Ever since the announcement at the end of last month about the new Sage-YODA PRESS joint imprint, I have been asked several times if YODA PRESS will remain independent after this move. It is a valid concern. After all, currently the book trade in India is characterised by mergers and sell-outs. Who’s to say that my decision to play ball with Sage is not more of the same?

A few years ago I had the pleasure of meeting the publishing veteran Andre Schiffrin when he was visiting India. He came to my then bookstore YODAKIN, and also had a look at the YODA PRESS list. During an animated discussion afterwards about the future of publishing he said he was aghast that there were no systematic governmental initiatives in place in India to support indie publishing lists like mine. I remember him saying that the only way to survive in such a situation would be to tie up with a larger entity, an institution, or even a like-minded large publisher. Because, survive we must.

Now in India, the like-mindedness of entities in publishing is often determined by whether they are big or small. Even more so in the world of pure trade publishing, where the logistics and necessity of mass-market appeal often overshadow the best intentions of the most nuanced editors.

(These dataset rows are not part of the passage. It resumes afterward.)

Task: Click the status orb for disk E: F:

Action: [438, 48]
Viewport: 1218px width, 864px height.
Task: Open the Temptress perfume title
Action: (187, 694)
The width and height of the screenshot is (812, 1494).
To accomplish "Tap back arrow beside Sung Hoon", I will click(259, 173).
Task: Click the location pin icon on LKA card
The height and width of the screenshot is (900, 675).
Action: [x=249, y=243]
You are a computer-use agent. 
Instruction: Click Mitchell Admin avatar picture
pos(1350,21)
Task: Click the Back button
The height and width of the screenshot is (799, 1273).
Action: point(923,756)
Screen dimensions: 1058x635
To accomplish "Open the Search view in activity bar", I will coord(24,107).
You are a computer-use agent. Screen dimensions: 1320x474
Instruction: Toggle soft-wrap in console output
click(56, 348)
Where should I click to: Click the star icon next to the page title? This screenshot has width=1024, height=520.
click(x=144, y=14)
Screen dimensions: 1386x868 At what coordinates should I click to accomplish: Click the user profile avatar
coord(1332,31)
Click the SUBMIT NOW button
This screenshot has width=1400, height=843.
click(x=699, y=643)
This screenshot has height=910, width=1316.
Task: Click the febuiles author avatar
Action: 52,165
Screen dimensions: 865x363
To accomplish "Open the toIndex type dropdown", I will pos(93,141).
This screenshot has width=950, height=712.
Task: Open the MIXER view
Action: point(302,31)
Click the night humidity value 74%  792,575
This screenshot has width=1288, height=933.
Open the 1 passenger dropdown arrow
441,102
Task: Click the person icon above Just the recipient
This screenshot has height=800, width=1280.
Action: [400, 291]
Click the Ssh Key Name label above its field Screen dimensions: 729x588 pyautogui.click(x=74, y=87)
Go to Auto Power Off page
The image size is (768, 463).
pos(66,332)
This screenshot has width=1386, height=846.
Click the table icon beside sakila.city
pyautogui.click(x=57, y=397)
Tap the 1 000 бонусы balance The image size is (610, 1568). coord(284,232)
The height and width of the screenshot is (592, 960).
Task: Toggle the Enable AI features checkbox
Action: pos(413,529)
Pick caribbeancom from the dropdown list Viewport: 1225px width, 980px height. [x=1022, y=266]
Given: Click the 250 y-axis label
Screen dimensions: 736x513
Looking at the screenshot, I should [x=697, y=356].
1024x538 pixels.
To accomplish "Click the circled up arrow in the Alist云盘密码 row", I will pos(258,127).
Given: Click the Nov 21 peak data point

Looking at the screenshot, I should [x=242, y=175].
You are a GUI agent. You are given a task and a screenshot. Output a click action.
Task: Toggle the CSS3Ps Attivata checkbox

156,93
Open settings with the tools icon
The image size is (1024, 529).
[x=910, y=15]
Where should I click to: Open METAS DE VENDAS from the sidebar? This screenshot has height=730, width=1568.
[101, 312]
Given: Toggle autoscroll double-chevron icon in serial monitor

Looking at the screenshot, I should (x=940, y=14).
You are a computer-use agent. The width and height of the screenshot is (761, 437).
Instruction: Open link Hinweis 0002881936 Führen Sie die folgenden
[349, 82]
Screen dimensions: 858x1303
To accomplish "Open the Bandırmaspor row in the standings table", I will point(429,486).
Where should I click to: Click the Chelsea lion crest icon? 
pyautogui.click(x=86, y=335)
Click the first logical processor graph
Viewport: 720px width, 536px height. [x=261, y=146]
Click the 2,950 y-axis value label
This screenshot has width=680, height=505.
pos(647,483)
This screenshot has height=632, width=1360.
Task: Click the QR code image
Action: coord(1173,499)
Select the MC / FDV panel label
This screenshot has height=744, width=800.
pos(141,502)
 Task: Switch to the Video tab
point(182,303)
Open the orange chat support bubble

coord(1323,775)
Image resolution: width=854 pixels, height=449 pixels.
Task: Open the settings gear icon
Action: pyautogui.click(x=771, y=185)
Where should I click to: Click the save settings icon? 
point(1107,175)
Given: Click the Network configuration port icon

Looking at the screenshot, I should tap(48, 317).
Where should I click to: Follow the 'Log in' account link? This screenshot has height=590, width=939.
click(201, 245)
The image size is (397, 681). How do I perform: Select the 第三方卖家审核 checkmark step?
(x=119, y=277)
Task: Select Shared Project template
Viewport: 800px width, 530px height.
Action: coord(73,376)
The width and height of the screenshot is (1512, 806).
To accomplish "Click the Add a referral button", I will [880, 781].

I speak from experience, having worked with such behemoths in my pre-indie avatar. Yet, perhaps it is a matter of time before the larger entities realise that “harnessing the capital” of the indie list might have lasting value, i.e., it might create lists which have a long life and endless potential to find newer generations of readers. To collaborate with a few such high-quality indie lists might give your list the edge that sets it apart from many other twin juggernauts.

Why the small guy need the big guy, and vice versa

For me, Sage is that partner-behemoth. A large entity with a global presence which has worked out the value of collaborating with a small, edgy list in a way that it can only gain, while the list too thrives. As for us at YODA PRESS, it buoys us into becoming more professional, while allowing us more elbow-room to continue doing what we do best, while being even more experimental with the part of the list that continues under our own colophon.

What does that mean in terms of detail? Our academic volumes and non-fiction titles will now be part of a global distribution network, which will give them the visibility and discoverability they have always deserved. In the meantime, we hope to continue experimenting with formats like narrative non-fiction, graphic books, poetry and new kinds of young adult writing under our colophon, while also inaugurating a literary fiction list early next year.

Equally importantly, I shall be able to pay my fellow editors better salaries and perhaps even hire in the near future. In other words, I shall finally be able to lay important bricks in the foundation for the future of our list which were missing till now.

I have heard senior professionals at the head of big publishing brands talk about how continuing to publish mass-market bestsellers in commercial fiction allows them to then publish the more literary works on their list. Ours being a tiny list, where every title is a labour of love, the logic of that arrangement does not quite hold water. On the other hand, however, it is this tie-up with Sage which will now allow us to keep our fiercely independent and original list alive. Isn’t that a good idea?